A few months ago David Brooks wrote a column entitled “The Odyssey Years”. In it, he describes a new life phase that takes place between adolescence and adulthood. During this phase, he says, “20-somethings go to school and take breaks from school. They live with friends and they live at home. They fall in and out of love. They try one career and then try another.” I was struck by Brooks’s article and by how accurately his description of the odyssey years fit my own life.

After graduating from a liberal arts college, I experimented with different jobs for two years – I waited tables, played music in bars, worked for a public health company, got certified as an Emergency Medical Technician – before finally finding a full time job with the Teaching Fellows, a spin-off from Teach for America. After another two years, I stopped teaching and went to graduate school. When I finish my master’s degree this spring, I will probably take a break from school, during which I will experiment with more jobs, before going back to school again. In fact, since I graduated from college, I have done everything on Brooks’s list except live at home. I could write a similar bio for any number of my college friends.

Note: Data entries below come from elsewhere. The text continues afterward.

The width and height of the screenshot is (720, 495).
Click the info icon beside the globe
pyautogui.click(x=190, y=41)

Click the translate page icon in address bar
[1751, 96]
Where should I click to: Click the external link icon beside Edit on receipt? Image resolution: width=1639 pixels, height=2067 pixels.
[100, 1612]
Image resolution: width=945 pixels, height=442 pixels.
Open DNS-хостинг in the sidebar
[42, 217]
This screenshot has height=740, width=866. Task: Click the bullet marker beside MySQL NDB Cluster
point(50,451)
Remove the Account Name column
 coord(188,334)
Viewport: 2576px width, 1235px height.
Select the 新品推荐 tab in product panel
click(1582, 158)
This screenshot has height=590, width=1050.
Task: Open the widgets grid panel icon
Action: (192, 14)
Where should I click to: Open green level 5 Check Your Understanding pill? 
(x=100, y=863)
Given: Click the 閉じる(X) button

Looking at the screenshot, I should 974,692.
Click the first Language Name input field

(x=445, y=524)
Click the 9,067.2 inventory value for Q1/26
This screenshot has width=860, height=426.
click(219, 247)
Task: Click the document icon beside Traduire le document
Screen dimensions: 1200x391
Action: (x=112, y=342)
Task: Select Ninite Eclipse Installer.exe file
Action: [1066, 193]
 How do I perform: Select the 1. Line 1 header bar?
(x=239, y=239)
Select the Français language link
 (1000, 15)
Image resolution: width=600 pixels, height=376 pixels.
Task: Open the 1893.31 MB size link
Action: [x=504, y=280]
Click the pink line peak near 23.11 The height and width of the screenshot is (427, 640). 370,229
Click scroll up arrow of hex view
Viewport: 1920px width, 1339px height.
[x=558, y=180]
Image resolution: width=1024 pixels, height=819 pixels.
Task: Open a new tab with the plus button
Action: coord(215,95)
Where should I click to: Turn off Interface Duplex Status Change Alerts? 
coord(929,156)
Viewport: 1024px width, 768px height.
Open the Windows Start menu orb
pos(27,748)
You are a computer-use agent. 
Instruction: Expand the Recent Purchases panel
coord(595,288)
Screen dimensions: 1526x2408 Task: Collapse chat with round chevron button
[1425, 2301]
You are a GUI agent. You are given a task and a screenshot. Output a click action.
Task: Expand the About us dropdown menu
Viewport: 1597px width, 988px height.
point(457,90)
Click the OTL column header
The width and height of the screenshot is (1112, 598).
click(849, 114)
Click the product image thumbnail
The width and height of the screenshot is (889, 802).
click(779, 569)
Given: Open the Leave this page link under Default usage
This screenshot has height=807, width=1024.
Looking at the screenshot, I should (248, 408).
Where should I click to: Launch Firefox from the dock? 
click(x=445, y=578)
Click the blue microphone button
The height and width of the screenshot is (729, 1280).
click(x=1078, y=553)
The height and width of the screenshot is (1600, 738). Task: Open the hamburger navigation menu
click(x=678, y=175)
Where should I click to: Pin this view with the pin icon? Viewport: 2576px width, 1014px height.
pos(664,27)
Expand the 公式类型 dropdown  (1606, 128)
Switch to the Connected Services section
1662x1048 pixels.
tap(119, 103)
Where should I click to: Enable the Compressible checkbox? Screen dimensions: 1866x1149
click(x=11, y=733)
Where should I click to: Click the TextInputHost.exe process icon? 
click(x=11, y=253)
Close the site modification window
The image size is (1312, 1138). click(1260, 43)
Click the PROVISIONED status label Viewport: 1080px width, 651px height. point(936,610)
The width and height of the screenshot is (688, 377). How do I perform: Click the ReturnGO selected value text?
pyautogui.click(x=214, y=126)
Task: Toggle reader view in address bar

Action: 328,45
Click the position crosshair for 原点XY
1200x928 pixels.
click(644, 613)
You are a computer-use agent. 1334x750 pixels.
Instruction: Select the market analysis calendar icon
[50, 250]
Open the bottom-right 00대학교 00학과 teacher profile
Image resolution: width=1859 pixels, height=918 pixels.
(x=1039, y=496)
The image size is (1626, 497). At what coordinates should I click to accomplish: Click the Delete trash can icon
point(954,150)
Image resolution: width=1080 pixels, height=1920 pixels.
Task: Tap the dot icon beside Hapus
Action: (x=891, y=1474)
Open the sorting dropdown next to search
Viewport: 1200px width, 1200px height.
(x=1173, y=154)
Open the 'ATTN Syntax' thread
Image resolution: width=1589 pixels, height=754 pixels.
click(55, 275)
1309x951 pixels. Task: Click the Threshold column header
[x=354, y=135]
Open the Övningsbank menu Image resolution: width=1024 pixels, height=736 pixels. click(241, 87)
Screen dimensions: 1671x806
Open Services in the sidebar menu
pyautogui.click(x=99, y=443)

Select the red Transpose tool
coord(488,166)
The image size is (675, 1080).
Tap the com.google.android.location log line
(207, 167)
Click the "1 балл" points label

So I certainly agree with Brooks that the odyssey years exist – at least for the upper-middle class children of Baby Boomers - but what does the existence of the odyssey years mean for those of us who are living them? Do we benefit from having more time to find ourselves or do we just end up spending more time in a state of existential bewilderment? Where will we be when the odyssey is over?

I think Brooks is dead on when he says that, “The odyssey years are not about slacking off. There are intense competitive pressures as a result of the vast numbers of people chasing relatively few opportunities.” The odyssey years are about establishing one’s professional self, and not only is there a lot of competition, but we have been raised to believe that we can have any career we want and that our careers can feed our deepest passions.

Since I read Brooks’s article in October, I have been observing people in my generation, and what I see are three dominant ways people in my generation navigate the odyssey years. First, there are those people who have a traditional idea about what makes a successful career, for whom a job is primarily about making money. People in this group work in technology or finance, or in a profession like medicine or law. The odyssey years take their lightest toll on this group. Second, there are those who want to earn a living while saving or serving the wider world. People in this group work for non-profits, are passionate about international development and social justice, and often end up teaching in inner city schools before going to graduate school for social work or public health. Finally, there are those who want to get paid to make art. These people spend countless hours crafting personas on social networking sites and work jobs they don’t really care about, hoping to eventually get a big break. For these latter two groups especially, the odyssey years can be a time of intense self-doubt and confusion.

I think what is notable about my generation is how many of us fall into the second two categories and how serious we are about making a go of it. That so many of us believe we can make careers out of doing what we love is either a mark of extraordinary privilege or of deep delusion. I suppose we’ll have to make it to the other side of the odyssey years before we can look back and say definitively which it was.